Australia's Dollar edged lower alongside other risk currencies in Europe Tuesday but had for a second time risen above the parapet that is the 61.8% Fibonacci retracement of its 2018 downtrend overnight.
This was as gold prices hit new record highs when they rose above $1,920, providing a boost to the Australian terms of trade and current account surplus. Precious metals rose as vaccine hopes competed for investor attention with U.S.-China tensions, second wave coronavirus concerns that have reached Europe and an imminent reduction in fiscal support for U.S. households.
"AUD/USD fell back towards 0.7140 as gold prices lost momentum," says Kim Mundy, a strategist at Commonwealth Bank of Australia. "With international tourism now out of the picture, we estimate that gold is now Australia’s fifth largest export. Therefore the recent appreciation in gold prices, the modest recovery in Brent oil and resilient iron ore prices all reflect an external environment that is positive for AUD."

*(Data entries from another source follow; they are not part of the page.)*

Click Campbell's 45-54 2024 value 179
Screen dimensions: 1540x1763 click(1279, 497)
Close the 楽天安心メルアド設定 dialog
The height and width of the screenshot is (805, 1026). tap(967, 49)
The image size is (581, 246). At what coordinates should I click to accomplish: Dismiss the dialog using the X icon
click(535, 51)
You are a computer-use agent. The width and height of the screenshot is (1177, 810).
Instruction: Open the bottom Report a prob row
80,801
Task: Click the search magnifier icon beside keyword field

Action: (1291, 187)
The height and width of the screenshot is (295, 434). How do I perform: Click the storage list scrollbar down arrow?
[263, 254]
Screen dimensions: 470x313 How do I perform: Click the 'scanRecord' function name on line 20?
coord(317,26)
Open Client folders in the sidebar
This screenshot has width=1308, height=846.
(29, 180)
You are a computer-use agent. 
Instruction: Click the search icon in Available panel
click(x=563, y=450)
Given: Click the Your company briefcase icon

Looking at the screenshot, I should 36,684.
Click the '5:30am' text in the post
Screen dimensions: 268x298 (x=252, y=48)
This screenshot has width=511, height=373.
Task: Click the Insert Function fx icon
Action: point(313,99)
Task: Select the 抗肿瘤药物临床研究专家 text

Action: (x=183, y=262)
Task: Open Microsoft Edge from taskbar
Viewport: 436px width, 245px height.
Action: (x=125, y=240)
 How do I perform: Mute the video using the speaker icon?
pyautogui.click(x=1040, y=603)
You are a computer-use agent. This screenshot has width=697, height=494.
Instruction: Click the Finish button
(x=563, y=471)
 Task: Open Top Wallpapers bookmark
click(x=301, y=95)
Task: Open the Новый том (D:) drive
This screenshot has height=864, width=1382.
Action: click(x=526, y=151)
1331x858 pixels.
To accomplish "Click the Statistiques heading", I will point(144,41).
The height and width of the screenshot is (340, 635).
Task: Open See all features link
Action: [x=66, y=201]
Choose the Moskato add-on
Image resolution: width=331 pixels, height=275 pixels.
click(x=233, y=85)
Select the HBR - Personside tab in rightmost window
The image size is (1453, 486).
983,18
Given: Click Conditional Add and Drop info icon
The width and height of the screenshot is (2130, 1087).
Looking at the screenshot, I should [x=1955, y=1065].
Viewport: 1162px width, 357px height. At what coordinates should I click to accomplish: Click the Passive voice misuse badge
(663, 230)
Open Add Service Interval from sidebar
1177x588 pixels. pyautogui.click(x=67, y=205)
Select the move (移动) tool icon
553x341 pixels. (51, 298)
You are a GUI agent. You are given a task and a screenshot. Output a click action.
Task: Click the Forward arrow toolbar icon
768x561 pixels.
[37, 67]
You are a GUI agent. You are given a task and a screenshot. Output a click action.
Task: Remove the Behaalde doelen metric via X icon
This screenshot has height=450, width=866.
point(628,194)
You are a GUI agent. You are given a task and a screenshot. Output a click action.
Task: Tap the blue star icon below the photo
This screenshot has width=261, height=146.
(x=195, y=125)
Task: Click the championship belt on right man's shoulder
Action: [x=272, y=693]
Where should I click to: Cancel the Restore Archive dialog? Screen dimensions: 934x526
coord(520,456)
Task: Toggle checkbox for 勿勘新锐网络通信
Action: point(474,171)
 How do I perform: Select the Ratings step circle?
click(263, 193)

Global stock markets were given new life on Monday when Moderna said it had begun phase three trials of its coronavirus vaccine. Since then a further two firms have notified the market that their own vaccine candidates have also reached that milestone, raising hopes of a treatment that can curtail the burgeoning pandemic and second waves in some developed markets.
Above: AUD/USD rate shown at weekly intervals with Fibonacci retracements of 2018 downtrend.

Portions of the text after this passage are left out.